■ Selected excerpt:
Within the region originally demanded from Czechoslovakia by Nazi Germany in 1938 was the important railway junction city of Bohumín (Polish: Bogumin). The Poles regarded the city as of crucial importance to the area and to Polish interests. On 28 September, Edvard Beneš composed a note to the Polish administration offering to reopen the debate surrounding the territorial demarcation in Těšínsko in the interest of mutual relations, but he delayed in sending it in hopes of good news from London and Paris, which came only in a limited form. Beneš then turned to the Soviet leadership in Moscow, which had begun a partial mobilisation in eastern Belarus and the Ukrainian SSR on 22 September and threatened Poland with the dissolution of the Soviet-Polish non-aggression pact. The Czech government was offered 700 fighter planes if room for them could be found on the Czech airfields. On 28 September, all the military districts west of the Urals were ordered to stop releasing men for leave. On 29 September 330,000 reservists were up throughout the western USSR.
Nevertheless, the Polish Foreign Minister, Colonel Józef Beck, believed that Warsaw should act rapidly to forestall the German occupation of the city. At noon on 30 September, Poland gave an ultimatum to the Czechoslovak government. It demanded the immediate evacuation of Czechoslovak troops and police and gave Prague time until noon the following day. At 11:45 a.m. on 1 October the Czechoslovak foreign ministry called the Polish ambassador in Prague and told him that Poland could have what it wanted. The Polish Army, commanded by General Władysław Bortnowski, annexed an area of 801.5 km with a population of 227,399 people. Administratively the annexed area was divided between two counties: Frysztat and Cieszyn County. At the same time Slovakia lost to Hungary 10,390 km with 854,277 inhabitants.
The Germans were delighted with this outcome, and were happy to give up the sacrifice of a small provincial rail centre to Poland in exchange for the ensuing propaganda benefits. It spread the blame of the partition of the Republic of Czechoslovakia, made Poland a participant in the process and confused political expectations. Poland was accused of being an accomplice of Nazi Germany – a charge that Warsaw was hard-put to deny.
The Polish side argued that Poles in Trans-Olza deserved the same ethnic rights and freedom as the Sudeten Germans under the Munich Agreement. The vast local Polish population enthusiastically welcomed the change, seeing it as a liberation and a form of historical justice, but they quickly changed their mood. The new Polish authorities appointed people from Poland to various key positions from which locals were fired. The Polish language became the sole official language. Using Czech (or German) by Czechs (or Germans) in public was prohibited and Czechs and Germans were being forced to leave the annexed area or become subject to Polonization. Rapid Polonization policies then followed in all parts of public and private life. Czech organizations were dismantled and their activity was prohibited. The Roman Catholic parishes in the area belonged either to the Archdiocese of Breslau (Archbishop Bertram) or to the Archdiocese of Olomouc (Archbishop Leopold Prečan), respectively, both traditionally comprising cross-border diocesan territories in Czechoslovakia and Germany. When the Polish government demanded after its takeover that the parishes there be disentangled from these two archdioceses, the Holy See complied. Pope Pius XI, former nuncio to Poland, subjected the Catholic parishes in Trans-Olza to an apostolic administration under Stanisław Adamski, Bishop of Katowice.

■ Data under study:
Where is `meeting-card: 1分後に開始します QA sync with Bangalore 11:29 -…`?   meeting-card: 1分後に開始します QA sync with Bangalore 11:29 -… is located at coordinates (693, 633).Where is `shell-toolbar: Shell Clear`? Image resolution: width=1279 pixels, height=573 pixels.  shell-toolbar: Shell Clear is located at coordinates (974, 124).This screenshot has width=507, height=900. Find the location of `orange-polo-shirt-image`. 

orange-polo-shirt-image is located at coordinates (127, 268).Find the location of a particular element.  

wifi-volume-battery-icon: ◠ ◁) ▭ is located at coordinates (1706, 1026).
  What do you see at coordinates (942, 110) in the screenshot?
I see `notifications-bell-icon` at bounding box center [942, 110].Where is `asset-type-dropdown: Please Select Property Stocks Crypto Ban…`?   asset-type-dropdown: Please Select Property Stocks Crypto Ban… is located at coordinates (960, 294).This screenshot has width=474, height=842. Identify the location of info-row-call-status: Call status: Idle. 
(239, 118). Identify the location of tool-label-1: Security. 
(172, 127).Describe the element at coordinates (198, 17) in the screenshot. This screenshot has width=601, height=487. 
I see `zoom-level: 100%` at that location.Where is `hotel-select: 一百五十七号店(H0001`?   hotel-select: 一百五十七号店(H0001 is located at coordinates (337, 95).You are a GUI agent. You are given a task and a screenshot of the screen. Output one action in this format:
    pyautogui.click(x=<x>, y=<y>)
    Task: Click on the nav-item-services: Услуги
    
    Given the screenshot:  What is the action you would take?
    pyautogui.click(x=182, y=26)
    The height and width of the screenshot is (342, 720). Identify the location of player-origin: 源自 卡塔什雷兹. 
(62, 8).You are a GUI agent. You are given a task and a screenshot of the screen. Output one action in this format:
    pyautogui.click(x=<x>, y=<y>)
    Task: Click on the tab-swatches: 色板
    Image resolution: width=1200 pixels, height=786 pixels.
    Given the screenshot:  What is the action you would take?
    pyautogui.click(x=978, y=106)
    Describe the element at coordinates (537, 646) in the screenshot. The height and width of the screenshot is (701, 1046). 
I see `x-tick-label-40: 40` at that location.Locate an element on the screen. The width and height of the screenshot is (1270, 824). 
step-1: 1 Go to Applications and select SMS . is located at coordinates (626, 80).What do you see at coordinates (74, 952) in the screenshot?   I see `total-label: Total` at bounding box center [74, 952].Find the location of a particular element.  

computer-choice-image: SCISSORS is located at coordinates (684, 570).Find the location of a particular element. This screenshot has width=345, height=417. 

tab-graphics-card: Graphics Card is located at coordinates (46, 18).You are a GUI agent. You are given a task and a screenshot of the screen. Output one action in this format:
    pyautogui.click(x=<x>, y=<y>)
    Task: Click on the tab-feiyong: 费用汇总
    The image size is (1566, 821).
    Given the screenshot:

■ Instructions:
a – In the Trans-Olza passage, who commanded the Polish Army that annexed the area?
b – Return the Trans-Olza passage from "Nevertheless, the Polish" up to and including "with 854,277 inhabitants.".
c – For each statement, say whether it agrees with the Trans-Olza passage and quote the words that decide it: (i) Poland's ultimatum gave Prague until noon the following day to comply. (ii) The annexed area was divided among three counties. (iii) The Holy See refused the Polish government's demand about the parishes.
The material is unrelated to the Trans-Olza passage.

■ Results:
a – General Władysław Bortnowski.

b –
Nevertheless, the Polish Foreign Minister, Colonel Józef Beck, believed that Warsaw should act rapidly to forestall the German occupation of the city. At noon on 30 September, Poland gave an ultimatum to the Czechoslovak government. It demanded the immediate evacuation of Czechoslovak troops and police and gave Prague time until noon the following day. At 11:45 a.m. on 1 October the Czechoslovak foreign ministry called the Polish ambassador in Prague and told him that Poland could have what it wanted. The Polish Army, commanded by General Władysław Bortnowski, annexed an area of 801.5 km with a population of 227,399 people. Administratively the annexed area was divided between two counties: Frysztat and Cieszyn County. At the same time Slovakia lost to Hungary 10,390 km with 854,277 inhabitants.

c –
(i) Yes: "gave Prague time until noon the following day"
(ii) No: "divided between two counties: Frysztat and Cieszyn County"
(iii) No: "the Holy See complied"